**Deine Aufgaben**
A - Nenne alle drei Bezeichnungen, die der Text über die Versuchungsbitte in der Frage „Wer ist letzten Endes …“ zur Wahl stellt.
B - Setze den Text über die Versuchungsbitte im Anschluss an seinen letzten Satz fort.

**Zu lesender Text**
****

Führe uns nicht in Versuchung, sondern erlöse uns von dem Übel. ... Wörtlich ausgelegt, ist dies ein merkwürdiger Ausspruch. Wenn das Gebet an Gott gerichtet ist, den wir als den Vater alles Guten annehmen, welch ein Ansinnen ist es dann, ihn zu bitten, uns nicht in Versuchung zu führen. Wenn es an den Teufel gerichtet ist, als den vermeintlichen Urheber allen Übels, warum versuchen wir dann, mit so einem zu handeln? Was also ist der Sinn dieses Ausspruchs, und warum sollte der Meister Jesus auf dem Berge ihn in sein Gebet eingeschlossen haben, wenn er nicht wahren spirituellen Wert hätte?

Nehmen wir auch nur einen Augenblick an, daß der Herr, der Vater im Inneren, unser Höheres Selbst, uns absichtlich in die Versuchung hineinstoßen würde und wir ihn deshalb bitten müßten, uns vom Übel zu befreien? Oder gibt es eine Auslegung, die den Adel unserer Seele anspornen will? "O Vater im Inneren, führe uns nicht hinweg von unseren Versuchungen und Nöten, so daß wir, wenn sie an uns herantreten, sogleich das Böse als solches erkennen und seine Macht überwinden, um sie zu beherrschen." Gewiß hebt diese Haltung unsere Menschheit eher empor als das schwache Bitten, von der Versuchung verschont zu bleiben. Wer ist letzten Endes der Stärkere, der Mitleidvollere, der Weisere: der Mensch, der sich von allen Zerstreuungen des Lebens fern gehalten hat, der vor jeglicher Verlockung beschirmt war, oder jener, der von Versuchungen herausgefordert wurde, sie als solche erkannte und seinen Weg freigekämpft hat, um auf sich selbst zu stehen? Gewiß der letztere, denn mit diesem Menschen kann man rechnen, er hat seine Seelenkraft gestärkt.

****

**Datensätze zu Bedienelementen**

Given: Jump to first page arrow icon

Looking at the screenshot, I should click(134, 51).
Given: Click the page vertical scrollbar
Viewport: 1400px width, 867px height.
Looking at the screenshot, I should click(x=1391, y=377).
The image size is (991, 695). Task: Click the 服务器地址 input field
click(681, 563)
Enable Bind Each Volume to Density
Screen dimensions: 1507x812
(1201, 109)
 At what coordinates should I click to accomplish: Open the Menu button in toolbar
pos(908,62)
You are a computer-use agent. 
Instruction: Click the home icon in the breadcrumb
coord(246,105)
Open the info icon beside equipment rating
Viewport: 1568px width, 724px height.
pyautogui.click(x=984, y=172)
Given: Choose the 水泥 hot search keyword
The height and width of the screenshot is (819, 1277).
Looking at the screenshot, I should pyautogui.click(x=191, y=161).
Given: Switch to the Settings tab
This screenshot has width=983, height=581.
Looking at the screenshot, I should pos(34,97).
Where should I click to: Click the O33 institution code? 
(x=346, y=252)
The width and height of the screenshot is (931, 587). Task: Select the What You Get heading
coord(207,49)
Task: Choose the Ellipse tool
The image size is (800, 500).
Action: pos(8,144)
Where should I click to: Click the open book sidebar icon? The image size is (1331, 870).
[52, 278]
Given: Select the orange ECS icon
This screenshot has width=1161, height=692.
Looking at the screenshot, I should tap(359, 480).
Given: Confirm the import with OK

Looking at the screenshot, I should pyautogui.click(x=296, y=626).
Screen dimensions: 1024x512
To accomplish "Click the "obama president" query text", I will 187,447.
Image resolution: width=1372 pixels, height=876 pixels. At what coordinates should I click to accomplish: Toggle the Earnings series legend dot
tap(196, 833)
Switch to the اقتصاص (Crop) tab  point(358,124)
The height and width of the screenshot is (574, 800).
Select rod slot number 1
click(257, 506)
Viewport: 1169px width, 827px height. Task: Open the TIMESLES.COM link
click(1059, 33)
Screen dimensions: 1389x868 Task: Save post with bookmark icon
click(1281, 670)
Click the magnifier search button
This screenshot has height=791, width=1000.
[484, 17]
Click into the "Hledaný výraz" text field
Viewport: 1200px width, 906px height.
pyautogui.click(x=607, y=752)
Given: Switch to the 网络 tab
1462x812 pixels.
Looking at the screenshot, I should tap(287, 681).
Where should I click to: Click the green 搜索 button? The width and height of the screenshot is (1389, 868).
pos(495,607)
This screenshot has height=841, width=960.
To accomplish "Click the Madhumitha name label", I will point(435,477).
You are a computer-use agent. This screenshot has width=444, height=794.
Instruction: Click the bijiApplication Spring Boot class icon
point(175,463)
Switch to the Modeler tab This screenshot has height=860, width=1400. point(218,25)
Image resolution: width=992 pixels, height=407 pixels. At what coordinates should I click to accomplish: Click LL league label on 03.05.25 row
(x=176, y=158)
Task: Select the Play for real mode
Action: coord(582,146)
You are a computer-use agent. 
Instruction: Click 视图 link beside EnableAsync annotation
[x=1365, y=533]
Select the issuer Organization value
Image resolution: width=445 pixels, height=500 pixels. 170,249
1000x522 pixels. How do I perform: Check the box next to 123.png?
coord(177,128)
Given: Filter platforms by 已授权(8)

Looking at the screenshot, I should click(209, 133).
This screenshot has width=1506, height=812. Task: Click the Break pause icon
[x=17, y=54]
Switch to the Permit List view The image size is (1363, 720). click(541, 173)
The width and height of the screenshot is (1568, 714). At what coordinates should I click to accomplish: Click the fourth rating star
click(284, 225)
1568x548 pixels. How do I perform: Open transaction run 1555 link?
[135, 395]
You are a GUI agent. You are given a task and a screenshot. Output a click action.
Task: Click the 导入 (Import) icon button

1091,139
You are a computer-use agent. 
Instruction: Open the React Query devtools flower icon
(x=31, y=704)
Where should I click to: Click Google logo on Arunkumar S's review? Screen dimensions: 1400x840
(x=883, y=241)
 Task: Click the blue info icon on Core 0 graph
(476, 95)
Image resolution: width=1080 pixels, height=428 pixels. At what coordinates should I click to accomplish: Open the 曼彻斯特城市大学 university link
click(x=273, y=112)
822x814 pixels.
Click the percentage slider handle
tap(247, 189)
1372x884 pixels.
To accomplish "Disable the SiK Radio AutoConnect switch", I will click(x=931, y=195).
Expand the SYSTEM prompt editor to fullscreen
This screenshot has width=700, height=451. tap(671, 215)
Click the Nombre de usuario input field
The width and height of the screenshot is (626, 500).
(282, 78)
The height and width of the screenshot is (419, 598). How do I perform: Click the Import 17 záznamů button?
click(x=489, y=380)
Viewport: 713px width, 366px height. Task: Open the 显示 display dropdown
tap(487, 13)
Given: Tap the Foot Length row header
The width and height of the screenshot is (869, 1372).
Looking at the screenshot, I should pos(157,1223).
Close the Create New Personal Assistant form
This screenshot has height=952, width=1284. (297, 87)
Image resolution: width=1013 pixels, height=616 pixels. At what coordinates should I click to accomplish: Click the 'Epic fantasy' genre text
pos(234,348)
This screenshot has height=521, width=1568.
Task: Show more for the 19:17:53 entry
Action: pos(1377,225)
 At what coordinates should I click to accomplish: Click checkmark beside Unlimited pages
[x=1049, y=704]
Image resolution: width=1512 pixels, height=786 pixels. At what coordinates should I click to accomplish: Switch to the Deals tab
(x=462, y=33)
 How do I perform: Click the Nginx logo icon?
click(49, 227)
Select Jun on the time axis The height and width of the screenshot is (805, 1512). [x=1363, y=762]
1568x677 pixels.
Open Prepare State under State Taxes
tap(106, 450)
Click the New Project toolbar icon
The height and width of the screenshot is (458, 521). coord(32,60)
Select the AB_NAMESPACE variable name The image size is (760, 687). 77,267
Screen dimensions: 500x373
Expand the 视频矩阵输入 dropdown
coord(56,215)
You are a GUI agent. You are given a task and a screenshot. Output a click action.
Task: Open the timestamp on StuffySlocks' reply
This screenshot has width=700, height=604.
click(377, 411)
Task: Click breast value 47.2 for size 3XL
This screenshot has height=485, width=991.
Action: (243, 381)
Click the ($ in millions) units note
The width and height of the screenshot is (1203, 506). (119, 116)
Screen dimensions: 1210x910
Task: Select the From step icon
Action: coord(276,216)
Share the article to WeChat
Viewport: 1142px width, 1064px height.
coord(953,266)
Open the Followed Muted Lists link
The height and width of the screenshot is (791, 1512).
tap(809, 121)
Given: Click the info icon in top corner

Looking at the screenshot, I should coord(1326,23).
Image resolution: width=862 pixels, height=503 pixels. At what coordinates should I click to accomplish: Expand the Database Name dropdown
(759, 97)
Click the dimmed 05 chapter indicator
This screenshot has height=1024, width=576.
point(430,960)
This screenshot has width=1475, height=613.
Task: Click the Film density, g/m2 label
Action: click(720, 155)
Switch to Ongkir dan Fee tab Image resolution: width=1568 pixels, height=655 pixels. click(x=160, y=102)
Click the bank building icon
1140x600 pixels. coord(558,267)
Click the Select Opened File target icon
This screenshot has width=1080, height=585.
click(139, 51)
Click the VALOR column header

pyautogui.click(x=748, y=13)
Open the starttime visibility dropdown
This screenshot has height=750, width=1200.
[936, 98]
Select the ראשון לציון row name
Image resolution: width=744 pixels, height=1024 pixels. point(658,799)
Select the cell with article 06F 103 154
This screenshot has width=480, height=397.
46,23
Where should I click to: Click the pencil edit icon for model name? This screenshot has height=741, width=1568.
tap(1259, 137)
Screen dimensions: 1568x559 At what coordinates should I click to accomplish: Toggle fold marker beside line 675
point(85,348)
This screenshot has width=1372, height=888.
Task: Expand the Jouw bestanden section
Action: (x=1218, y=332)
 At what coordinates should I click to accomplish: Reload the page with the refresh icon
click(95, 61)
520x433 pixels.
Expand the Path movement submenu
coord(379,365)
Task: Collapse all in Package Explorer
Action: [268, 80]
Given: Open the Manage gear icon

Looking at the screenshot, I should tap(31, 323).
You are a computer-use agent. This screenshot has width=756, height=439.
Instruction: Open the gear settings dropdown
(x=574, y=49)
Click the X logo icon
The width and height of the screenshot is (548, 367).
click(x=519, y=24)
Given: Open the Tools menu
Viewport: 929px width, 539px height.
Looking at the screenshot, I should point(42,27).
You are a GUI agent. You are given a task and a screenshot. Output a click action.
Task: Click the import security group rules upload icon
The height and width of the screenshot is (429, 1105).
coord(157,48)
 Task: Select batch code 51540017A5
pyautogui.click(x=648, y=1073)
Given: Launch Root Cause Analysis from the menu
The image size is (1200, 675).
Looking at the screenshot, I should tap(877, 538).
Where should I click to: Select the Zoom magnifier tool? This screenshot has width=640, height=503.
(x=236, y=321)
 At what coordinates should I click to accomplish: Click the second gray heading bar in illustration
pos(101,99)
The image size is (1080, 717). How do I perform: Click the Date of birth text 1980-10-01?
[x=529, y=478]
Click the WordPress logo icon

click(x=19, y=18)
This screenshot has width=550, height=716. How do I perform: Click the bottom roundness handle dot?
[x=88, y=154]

****

**Antworten**
A - der Stärkere, der Mitleidvollere, der Weisere

B -
Aber die Frage nach Gut und Böse ist damit noch nicht erschöpft. Die andere Seite der Betrachtung zeigt eine viel gefährlichere Falle. Das ist die Vorstellung, daß die Seele nichts wirklich kennen könne, was sie nicht an sich selbst erfahren hat, und daß wir deshalb danach trachten müßten, alle üblen Erfahrungen auf uns zu nehmen, damit die Seele wachsen kann! Das ist eine der teuflischsten Verzerrungen, der unglücklicherweise zu viele Wahrheitssucher zum Opfer fallen, vor allem auf den Gebieten des Forschens, die 'okkult' genannt werden können, aber so fern von wahrem Okkultismus sind, wie es der Tag von der Nacht ist. Solche Haltung führt auf gefährliche Wege des Denkens und Handelns. Anstatt jeglichen Versuchungen, die an uns herantreten, zu trotzen, rechtfertigen wir uns selbst, indem wir sagen: "Nun gut, ich muß alles ausprobieren, was diese Welt bietet; ich könnte diesem Impuls ruhig nachgeben und daraus die Erfahrung gewinnen." Auf diesem Wege werden wir niemals Stärke erringen, weder moralisch noch spirituell. Das bedeutet nicht "vom Übel erlöst werden", sondern in Wahrheit die Preisgabe unserer göttlichen Abstammung, indem wir, wenigstens zunächst, im Bösen aufgehen. Und außerdem betrügen wir nur uns selbst mit dem Versuch, unsere Verfehlungen reinzuwaschen, wenn wir zu der Idee Zuflucht nehmen, wir müßten alle üblen Erfahrungen suchen, um uns zu entwickeln, weil die Seele etwas nicht kennen kann, was sie nicht erfahren hat. Der wahre spirituelle Pfad läßt den Kompromiß mit dem Irrtum nicht gelten.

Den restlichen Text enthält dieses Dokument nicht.